#### ABOUT THIS EXERCISE:
Return all the entries. Match them word for word.

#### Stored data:
──────────────────────────────
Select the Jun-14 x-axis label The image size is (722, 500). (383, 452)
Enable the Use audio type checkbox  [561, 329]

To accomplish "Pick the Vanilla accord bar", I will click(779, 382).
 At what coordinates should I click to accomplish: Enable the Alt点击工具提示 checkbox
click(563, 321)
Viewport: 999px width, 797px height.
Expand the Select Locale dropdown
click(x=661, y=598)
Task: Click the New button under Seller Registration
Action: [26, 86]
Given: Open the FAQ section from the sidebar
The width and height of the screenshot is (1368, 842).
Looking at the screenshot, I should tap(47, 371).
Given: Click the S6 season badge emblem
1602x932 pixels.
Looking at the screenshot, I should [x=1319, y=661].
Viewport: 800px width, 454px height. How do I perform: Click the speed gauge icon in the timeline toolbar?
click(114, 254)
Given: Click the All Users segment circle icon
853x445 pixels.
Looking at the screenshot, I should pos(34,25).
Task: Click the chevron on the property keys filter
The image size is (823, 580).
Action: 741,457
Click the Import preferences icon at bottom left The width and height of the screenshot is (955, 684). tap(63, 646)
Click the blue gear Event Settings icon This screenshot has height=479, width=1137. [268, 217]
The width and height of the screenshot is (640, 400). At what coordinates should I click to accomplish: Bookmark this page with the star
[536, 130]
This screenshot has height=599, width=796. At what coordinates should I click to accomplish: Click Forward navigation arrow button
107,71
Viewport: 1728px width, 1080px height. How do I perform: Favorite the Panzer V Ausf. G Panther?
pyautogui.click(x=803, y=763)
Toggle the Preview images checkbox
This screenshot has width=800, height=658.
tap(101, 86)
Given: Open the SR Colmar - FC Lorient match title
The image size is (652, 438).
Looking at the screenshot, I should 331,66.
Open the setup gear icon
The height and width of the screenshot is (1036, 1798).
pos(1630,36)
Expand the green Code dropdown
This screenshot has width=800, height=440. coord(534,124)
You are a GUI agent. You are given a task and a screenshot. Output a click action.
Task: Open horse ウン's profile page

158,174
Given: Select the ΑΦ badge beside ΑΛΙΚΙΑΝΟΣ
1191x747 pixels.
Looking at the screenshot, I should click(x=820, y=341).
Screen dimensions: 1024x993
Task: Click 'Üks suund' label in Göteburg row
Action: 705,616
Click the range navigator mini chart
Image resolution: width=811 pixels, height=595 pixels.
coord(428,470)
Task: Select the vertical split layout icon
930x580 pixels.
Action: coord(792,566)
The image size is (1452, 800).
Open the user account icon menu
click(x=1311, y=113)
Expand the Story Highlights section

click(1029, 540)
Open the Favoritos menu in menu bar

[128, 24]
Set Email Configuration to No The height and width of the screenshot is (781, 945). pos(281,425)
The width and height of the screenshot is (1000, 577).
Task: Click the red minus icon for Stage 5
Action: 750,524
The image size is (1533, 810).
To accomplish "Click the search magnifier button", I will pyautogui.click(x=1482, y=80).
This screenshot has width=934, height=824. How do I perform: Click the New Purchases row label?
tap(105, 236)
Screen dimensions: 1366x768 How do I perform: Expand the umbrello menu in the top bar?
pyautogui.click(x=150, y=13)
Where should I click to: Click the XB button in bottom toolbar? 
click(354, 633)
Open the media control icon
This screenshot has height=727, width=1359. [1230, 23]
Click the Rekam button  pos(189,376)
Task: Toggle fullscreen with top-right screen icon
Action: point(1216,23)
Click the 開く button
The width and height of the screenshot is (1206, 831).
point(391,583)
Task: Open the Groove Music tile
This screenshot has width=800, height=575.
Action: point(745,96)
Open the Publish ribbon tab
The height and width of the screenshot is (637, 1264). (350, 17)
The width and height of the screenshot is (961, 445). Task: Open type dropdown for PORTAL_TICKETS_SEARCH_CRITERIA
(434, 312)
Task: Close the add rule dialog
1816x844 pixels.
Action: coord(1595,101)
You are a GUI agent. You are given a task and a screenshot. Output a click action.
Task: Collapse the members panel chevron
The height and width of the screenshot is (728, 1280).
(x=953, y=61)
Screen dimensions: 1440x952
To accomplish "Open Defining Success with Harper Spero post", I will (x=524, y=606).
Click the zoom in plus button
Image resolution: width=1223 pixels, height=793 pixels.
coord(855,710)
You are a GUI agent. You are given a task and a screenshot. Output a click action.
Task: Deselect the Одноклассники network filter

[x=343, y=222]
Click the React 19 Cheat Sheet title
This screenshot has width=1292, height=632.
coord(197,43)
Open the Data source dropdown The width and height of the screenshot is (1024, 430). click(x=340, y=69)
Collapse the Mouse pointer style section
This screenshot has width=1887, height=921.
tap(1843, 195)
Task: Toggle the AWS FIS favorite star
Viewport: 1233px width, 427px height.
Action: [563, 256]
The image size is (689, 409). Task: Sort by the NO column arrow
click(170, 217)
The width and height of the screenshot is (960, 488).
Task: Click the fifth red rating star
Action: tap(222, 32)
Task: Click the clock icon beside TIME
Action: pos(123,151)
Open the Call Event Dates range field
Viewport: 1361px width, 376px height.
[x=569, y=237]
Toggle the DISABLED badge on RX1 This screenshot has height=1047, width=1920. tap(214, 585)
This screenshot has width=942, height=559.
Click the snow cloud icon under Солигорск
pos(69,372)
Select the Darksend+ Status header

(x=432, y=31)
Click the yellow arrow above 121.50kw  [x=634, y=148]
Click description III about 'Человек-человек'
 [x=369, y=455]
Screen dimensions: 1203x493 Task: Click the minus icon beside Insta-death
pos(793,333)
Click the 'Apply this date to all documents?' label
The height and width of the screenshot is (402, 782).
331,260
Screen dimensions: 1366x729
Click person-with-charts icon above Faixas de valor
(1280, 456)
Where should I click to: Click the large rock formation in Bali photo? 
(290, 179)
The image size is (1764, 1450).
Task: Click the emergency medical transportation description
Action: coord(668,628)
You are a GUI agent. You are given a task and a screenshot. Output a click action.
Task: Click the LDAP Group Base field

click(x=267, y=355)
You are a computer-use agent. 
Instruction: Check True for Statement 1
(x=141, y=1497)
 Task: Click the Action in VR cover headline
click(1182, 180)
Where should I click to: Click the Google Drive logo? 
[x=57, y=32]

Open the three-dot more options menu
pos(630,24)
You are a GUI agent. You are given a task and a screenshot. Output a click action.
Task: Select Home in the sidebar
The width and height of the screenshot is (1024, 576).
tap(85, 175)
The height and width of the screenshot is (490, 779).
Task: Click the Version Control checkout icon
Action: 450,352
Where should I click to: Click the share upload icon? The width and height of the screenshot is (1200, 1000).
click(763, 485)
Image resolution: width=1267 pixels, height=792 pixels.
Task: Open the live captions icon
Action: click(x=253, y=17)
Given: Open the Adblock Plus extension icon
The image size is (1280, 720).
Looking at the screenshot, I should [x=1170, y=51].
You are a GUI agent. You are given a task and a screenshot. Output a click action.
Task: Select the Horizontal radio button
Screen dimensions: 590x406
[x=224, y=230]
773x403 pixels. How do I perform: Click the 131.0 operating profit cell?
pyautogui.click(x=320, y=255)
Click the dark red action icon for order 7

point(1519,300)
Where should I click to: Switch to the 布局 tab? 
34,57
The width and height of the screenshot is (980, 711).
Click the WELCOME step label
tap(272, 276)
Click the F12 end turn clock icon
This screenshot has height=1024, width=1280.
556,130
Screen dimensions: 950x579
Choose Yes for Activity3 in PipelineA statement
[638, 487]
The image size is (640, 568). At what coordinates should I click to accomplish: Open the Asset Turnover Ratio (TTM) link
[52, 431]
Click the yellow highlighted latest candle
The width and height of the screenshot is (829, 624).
──────────────────────────────
#### RESPONSE FOR THIS EXERCISE:
Select the Jun-14 x-axis label The image size is (722, 500). (383, 452)
Enable the Use audio type checkbox  [561, 329]

To accomplish "Pick the Vanilla accord bar", I will click(779, 382).
 At what coordinates should I click to accomplish: Enable the Alt点击工具提示 checkbox
click(563, 321)
Viewport: 999px width, 797px height.
Expand the Select Locale dropdown
click(x=661, y=598)
Task: Click the New button under Seller Registration
Action: [26, 86]
Given: Open the FAQ section from the sidebar
The width and height of the screenshot is (1368, 842).
Looking at the screenshot, I should tap(47, 371).
Given: Click the S6 season badge emblem
1602x932 pixels.
Looking at the screenshot, I should [x=1319, y=661].
Viewport: 800px width, 454px height. How do I perform: Click the speed gauge icon in the timeline toolbar?
click(114, 254)
Given: Click the All Users segment circle icon
853x445 pixels.
Looking at the screenshot, I should pos(34,25).
Task: Click the chevron on the property keys filter
The image size is (823, 580).
Action: 741,457
Click the Import preferences icon at bottom left The width and height of the screenshot is (955, 684). tap(63, 646)
Click the blue gear Event Settings icon This screenshot has height=479, width=1137. [268, 217]
The width and height of the screenshot is (640, 400). At what coordinates should I click to accomplish: Bookmark this page with the star
[536, 130]
This screenshot has height=599, width=796. At what coordinates should I click to accomplish: Click Forward navigation arrow button
107,71
Viewport: 1728px width, 1080px height. How do I perform: Favorite the Panzer V Ausf. G Panther?
pyautogui.click(x=803, y=763)
Toggle the Preview images checkbox
This screenshot has width=800, height=658.
tap(101, 86)
Given: Open the SR Colmar - FC Lorient match title
The image size is (652, 438).
Looking at the screenshot, I should 331,66.
Open the setup gear icon
The height and width of the screenshot is (1036, 1798).
pos(1630,36)
Expand the green Code dropdown
This screenshot has width=800, height=440. coord(534,124)
You are a GUI agent. You are given a task and a screenshot. Output a click action.
Task: Open horse ウン's profile page

158,174
Given: Select the ΑΦ badge beside ΑΛΙΚΙΑΝΟΣ
1191x747 pixels.
Looking at the screenshot, I should click(x=820, y=341).
Screen dimensions: 1024x993
Task: Click 'Üks suund' label in Göteburg row
Action: 705,616
Click the range navigator mini chart
Image resolution: width=811 pixels, height=595 pixels.
coord(428,470)
Task: Select the vertical split layout icon
930x580 pixels.
Action: coord(792,566)
The image size is (1452, 800).
Open the user account icon menu
click(x=1311, y=113)
Expand the Story Highlights section

click(1029, 540)
Open the Favoritos menu in menu bar

[128, 24]
Set Email Configuration to No The height and width of the screenshot is (781, 945). pos(281,425)
The width and height of the screenshot is (1000, 577).
Task: Click the red minus icon for Stage 5
Action: 750,524
The image size is (1533, 810).
To accomplish "Click the search magnifier button", I will pyautogui.click(x=1482, y=80).
This screenshot has width=934, height=824. How do I perform: Click the New Purchases row label?
tap(105, 236)
Screen dimensions: 1366x768 How do I perform: Expand the umbrello menu in the top bar?
pyautogui.click(x=150, y=13)
Where should I click to: Click the XB button in bottom toolbar? 
click(354, 633)
Open the media control icon
This screenshot has height=727, width=1359. [1230, 23]
Click the Rekam button  pos(189,376)
Task: Toggle fullscreen with top-right screen icon
Action: point(1216,23)
Click the 開く button
The width and height of the screenshot is (1206, 831).
point(391,583)
Task: Open the Groove Music tile
This screenshot has width=800, height=575.
Action: point(745,96)
Open the Publish ribbon tab
The height and width of the screenshot is (637, 1264). (350, 17)
The width and height of the screenshot is (961, 445). Task: Open type dropdown for PORTAL_TICKETS_SEARCH_CRITERIA
(434, 312)
Task: Close the add rule dialog
1816x844 pixels.
Action: coord(1595,101)
You are a GUI agent. You are given a task and a screenshot. Output a click action.
Task: Collapse the members panel chevron
The height and width of the screenshot is (728, 1280).
(x=953, y=61)
Screen dimensions: 1440x952
To accomplish "Open Defining Success with Harper Spero post", I will (x=524, y=606).
Click the zoom in plus button
Image resolution: width=1223 pixels, height=793 pixels.
coord(855,710)
You are a GUI agent. You are given a task and a screenshot. Output a click action.
Task: Deselect the Одноклассники network filter

[x=343, y=222]
Click the React 19 Cheat Sheet title
This screenshot has width=1292, height=632.
coord(197,43)
Open the Data source dropdown The width and height of the screenshot is (1024, 430). click(x=340, y=69)
Collapse the Mouse pointer style section
This screenshot has width=1887, height=921.
tap(1843, 195)
Task: Toggle the AWS FIS favorite star
Viewport: 1233px width, 427px height.
Action: [563, 256]
The image size is (689, 409). Task: Sort by the NO column arrow
click(170, 217)
The width and height of the screenshot is (960, 488).
Task: Click the fifth red rating star
Action: tap(222, 32)
Task: Click the clock icon beside TIME
Action: pos(123,151)
Open the Call Event Dates range field
Viewport: 1361px width, 376px height.
[x=569, y=237]
Toggle the DISABLED badge on RX1 This screenshot has height=1047, width=1920. tap(214, 585)
This screenshot has width=942, height=559.
Click the snow cloud icon under Солигорск
pos(69,372)
Select the Darksend+ Status header

(x=432, y=31)
Click the yellow arrow above 121.50kw  [x=634, y=148]
Click description III about 'Человек-человек'
 [x=369, y=455]
Screen dimensions: 1203x493 Task: Click the minus icon beside Insta-death
pos(793,333)
Click the 'Apply this date to all documents?' label
The height and width of the screenshot is (402, 782).
331,260
Screen dimensions: 1366x729
Click person-with-charts icon above Faixas de valor
(1280, 456)
Where should I click to: Click the large rock formation in Bali photo? 
(290, 179)
The image size is (1764, 1450).
Task: Click the emergency medical transportation description
Action: coord(668,628)
You are a GUI agent. You are given a task and a screenshot. Output a click action.
Task: Click the LDAP Group Base field

click(x=267, y=355)
You are a computer-use agent. 
Instruction: Check True for Statement 1
(x=141, y=1497)
 Task: Click the Action in VR cover headline
click(1182, 180)
Where should I click to: Click the Google Drive logo? 
[x=57, y=32]

Open the three-dot more options menu
pos(630,24)
You are a GUI agent. You are given a task and a screenshot. Output a click action.
Task: Select Home in the sidebar
The width and height of the screenshot is (1024, 576).
tap(85, 175)
The height and width of the screenshot is (490, 779).
Task: Click the Version Control checkout icon
Action: 450,352
Where should I click to: Click the share upload icon? The width and height of the screenshot is (1200, 1000).
click(763, 485)
Image resolution: width=1267 pixels, height=792 pixels.
Task: Open the live captions icon
Action: click(x=253, y=17)
Given: Open the Adblock Plus extension icon
The image size is (1280, 720).
Looking at the screenshot, I should [x=1170, y=51].
You are a GUI agent. You are given a task and a screenshot. Output a click action.
Task: Select the Horizontal radio button
Screen dimensions: 590x406
[x=224, y=230]
773x403 pixels. How do I perform: Click the 131.0 operating profit cell?
pyautogui.click(x=320, y=255)
Click the dark red action icon for order 7

point(1519,300)
Where should I click to: Switch to the 布局 tab? 
34,57
The width and height of the screenshot is (980, 711).
Click the WELCOME step label
tap(272, 276)
Click the F12 end turn clock icon
This screenshot has height=1024, width=1280.
556,130
Screen dimensions: 950x579
Choose Yes for Activity3 in PipelineA statement
[638, 487]
The image size is (640, 568). At what coordinates should I click to accomplish: Open the Asset Turnover Ratio (TTM) link
[52, 431]
Click the yellow highlighted latest candle
The width and height of the screenshot is (829, 624).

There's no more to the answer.